Popular sitcoms like "The Office" and "Parks and Recreation" have been (successfully) experimenting with omniscient cameras and interview-style asides for years, but Karen Zacarías is one of the first modern playwrights to employ the technique on stage in a show that's neither musical or interactive.
Liken it to a contemporary, Americanized version of "The Importance of Being Earnest," or any similar comedy of manners, because this play takes a privileged group of people in an ordinary situation and turns things upside down to make a point.
Put simply, The Book Club Play is just the least bit farcical - and that's what makes it so enjoyable.
It's a play that employs already familiar tactics, adds in an extra 'fishbowl' element by placing audience members onstage, and features a stellar cast with impeccable comedic timing.
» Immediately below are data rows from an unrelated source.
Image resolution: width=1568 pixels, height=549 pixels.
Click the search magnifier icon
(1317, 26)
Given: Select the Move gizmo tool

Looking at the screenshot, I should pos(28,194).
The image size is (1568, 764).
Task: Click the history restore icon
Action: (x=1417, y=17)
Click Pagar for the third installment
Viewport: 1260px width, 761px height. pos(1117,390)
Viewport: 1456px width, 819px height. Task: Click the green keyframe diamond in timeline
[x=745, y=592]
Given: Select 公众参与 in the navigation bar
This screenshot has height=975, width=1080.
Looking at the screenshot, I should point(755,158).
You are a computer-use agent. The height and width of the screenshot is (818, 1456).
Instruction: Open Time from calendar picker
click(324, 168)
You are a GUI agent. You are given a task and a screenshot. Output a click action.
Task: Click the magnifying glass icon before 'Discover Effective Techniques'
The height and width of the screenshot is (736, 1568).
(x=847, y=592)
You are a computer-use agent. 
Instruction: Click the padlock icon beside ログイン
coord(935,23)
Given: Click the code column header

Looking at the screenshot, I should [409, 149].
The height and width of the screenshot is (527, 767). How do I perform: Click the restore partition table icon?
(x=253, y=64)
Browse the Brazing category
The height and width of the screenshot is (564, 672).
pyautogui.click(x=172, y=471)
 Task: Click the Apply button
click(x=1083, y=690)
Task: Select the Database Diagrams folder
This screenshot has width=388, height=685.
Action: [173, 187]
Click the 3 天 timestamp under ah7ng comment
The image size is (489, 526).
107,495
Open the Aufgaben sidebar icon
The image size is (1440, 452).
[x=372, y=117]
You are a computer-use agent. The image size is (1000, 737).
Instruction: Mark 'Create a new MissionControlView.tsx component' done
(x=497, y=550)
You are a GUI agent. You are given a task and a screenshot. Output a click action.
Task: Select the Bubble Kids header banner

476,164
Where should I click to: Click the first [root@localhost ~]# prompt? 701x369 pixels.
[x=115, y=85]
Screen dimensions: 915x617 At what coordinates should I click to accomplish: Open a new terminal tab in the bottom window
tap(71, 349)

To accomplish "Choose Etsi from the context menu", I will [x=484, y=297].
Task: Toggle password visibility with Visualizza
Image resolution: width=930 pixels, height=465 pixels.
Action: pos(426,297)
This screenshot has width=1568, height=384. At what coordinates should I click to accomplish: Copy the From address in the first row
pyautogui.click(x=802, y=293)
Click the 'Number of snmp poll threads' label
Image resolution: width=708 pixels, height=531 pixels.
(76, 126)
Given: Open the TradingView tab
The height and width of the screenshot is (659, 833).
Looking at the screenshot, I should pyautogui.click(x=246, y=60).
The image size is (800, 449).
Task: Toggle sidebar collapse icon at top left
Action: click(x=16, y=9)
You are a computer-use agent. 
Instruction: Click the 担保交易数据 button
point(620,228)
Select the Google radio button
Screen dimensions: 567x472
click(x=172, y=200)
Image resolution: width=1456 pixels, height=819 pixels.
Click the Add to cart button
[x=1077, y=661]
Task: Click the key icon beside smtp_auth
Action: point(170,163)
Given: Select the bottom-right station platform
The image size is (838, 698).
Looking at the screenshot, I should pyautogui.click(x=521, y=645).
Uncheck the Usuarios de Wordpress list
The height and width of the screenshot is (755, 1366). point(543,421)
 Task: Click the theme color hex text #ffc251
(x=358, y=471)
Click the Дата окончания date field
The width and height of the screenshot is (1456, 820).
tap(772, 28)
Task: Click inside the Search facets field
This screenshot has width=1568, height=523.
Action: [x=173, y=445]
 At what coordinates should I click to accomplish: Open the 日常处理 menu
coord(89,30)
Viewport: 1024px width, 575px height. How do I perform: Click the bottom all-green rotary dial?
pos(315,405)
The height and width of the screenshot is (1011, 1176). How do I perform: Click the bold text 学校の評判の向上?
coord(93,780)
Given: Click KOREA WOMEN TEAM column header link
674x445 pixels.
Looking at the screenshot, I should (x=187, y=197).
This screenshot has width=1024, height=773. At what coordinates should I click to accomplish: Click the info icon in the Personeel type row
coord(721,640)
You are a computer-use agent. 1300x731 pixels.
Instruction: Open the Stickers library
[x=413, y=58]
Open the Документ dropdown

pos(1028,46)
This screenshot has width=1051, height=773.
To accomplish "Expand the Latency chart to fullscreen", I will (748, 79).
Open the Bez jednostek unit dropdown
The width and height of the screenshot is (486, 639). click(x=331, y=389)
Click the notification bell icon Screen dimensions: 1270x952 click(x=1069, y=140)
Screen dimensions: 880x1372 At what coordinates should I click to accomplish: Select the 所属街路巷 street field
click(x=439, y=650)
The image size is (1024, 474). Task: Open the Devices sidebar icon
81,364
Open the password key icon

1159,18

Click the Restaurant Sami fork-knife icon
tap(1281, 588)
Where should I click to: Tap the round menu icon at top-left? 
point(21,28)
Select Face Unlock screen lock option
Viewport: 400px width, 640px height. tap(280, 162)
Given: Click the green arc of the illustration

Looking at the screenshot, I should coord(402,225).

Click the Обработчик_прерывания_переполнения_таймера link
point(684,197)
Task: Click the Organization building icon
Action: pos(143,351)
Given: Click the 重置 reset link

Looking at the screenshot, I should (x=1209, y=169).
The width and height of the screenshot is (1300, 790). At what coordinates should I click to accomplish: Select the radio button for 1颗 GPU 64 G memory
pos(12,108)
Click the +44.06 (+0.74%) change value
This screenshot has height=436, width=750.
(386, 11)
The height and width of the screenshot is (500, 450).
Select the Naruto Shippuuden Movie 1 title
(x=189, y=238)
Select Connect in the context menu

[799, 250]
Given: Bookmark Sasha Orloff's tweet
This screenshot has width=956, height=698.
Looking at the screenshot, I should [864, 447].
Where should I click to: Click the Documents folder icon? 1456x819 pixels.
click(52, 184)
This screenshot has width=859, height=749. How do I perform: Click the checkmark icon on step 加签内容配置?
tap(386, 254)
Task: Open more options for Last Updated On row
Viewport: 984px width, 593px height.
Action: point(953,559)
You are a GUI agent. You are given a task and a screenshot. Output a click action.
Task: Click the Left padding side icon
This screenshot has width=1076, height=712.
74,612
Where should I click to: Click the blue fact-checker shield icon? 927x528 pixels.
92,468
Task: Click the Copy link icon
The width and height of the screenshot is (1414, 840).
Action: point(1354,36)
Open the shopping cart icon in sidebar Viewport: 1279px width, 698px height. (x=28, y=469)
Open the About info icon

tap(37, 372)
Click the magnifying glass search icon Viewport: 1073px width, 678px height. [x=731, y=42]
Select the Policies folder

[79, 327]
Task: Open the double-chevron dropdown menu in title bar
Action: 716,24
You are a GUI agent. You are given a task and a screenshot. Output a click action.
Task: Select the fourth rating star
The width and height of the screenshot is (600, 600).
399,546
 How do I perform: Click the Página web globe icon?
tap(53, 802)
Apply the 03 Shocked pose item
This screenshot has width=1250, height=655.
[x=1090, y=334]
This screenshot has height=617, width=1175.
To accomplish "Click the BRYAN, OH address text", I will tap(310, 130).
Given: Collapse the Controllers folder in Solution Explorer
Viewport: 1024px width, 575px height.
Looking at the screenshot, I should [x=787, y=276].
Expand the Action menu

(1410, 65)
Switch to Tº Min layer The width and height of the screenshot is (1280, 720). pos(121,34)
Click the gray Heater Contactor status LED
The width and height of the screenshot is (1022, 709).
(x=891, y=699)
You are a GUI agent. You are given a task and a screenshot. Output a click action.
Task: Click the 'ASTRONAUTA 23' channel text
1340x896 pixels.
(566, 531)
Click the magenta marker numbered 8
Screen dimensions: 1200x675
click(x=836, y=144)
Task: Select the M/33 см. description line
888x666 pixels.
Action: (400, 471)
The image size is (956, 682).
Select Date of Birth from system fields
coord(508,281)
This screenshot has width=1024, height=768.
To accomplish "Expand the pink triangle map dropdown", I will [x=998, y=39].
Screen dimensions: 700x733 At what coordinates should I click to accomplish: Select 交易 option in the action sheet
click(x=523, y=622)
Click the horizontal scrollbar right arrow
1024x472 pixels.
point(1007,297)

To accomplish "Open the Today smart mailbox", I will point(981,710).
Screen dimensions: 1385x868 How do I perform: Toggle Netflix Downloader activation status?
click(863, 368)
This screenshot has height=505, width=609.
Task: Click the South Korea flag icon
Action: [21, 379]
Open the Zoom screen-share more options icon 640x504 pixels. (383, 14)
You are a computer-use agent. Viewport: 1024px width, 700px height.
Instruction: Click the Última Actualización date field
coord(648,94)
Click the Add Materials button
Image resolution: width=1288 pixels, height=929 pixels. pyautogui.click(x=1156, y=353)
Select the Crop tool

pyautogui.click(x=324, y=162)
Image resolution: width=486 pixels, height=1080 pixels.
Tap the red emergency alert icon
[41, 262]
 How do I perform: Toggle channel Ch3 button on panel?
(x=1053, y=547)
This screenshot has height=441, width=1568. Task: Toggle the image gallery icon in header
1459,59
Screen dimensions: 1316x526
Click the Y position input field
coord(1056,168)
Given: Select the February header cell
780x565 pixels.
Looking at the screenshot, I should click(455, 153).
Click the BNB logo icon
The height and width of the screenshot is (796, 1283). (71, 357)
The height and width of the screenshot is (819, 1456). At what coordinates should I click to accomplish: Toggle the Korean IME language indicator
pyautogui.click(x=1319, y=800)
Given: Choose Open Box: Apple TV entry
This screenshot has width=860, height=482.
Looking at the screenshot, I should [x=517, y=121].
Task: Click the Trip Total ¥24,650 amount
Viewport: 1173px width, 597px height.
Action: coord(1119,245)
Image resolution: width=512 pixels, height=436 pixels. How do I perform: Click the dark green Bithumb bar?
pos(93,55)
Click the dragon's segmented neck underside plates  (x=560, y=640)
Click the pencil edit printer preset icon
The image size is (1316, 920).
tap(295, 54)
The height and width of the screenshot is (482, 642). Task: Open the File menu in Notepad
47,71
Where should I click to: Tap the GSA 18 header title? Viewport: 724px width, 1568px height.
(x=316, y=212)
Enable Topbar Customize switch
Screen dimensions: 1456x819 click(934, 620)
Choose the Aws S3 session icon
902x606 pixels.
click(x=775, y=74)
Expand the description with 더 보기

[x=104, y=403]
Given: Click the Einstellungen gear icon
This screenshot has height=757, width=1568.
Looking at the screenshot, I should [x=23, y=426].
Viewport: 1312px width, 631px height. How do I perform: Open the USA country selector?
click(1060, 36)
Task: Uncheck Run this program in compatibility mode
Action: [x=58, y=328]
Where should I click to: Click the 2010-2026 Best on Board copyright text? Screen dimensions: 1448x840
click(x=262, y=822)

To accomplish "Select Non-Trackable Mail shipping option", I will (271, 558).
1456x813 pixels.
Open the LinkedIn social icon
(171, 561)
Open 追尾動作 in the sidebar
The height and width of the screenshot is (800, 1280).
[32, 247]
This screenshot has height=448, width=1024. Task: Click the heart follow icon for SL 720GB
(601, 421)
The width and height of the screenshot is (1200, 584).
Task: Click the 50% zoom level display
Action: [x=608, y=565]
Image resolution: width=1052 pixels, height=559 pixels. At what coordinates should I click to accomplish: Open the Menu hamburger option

In an experimental strategy that keeps his title highly relevant, Director Sean Daniels (Geva Theatre's Director of Artistic Engagement/Artist-at-Large) decided to add audience seats onstage - to the right and left sides of the set design. These audience members are flawlessly incorporated into the show's banter throughout the night, gaining a bit of the spotlight themselves (whether they want it or not).
The cast is minimal. Six actors play the members of The Book Club along with myriad "respected experts" in the literary field who have short soliloquies intended to function as part of the documentary production.
Ana (Jessica Wortham) is precisely the sort of woman who would start a book club to stroke her ego. She's smart, beautiful and already near the top of her social ladder. Wortham portrays a confident (yet completely insecure) character who commands attention with her anal retentive tendencies and self-congratulatory speeches. Ana tells her protégée, Lily (the marvelous, sophisticated-beyond-her-years Brett Robinson) that her husband, Rob (Tom Coiner) and his best friend, Will (John Gregorio), are both in love with her and have been since college. Of course, Ana had to break poor Will's heart and marry Rob.
Coiner and Gregorio have an easy camaraderie and stage presence that captures male stereotypes (the sheepish, less intelligent husband and the sophisticate, single middle-aged man) while providing many of the laugh-out-loud moments in the script.
Rounding out the cast are book club newcomer Alex (Aaron Muñoz), portrayed as the Dead Poets Society-esque professor who shakes up the conversation, and Ana's best friend, Jen (Kristin Mengelkoch), who is funny enough for Saturday Night Live and awkward enough for HBO's Girls.
Chances are high that most of the audience members have been part of a book club - inspired either by a Christmas-gifted device equipped with e-reader ability or a socially-conscious celebrity's endorsement of the activity. Between the familiarity of the actors and the material of the script, The Book Club Play is an audience favorite that will send patrons out of the theater laughing.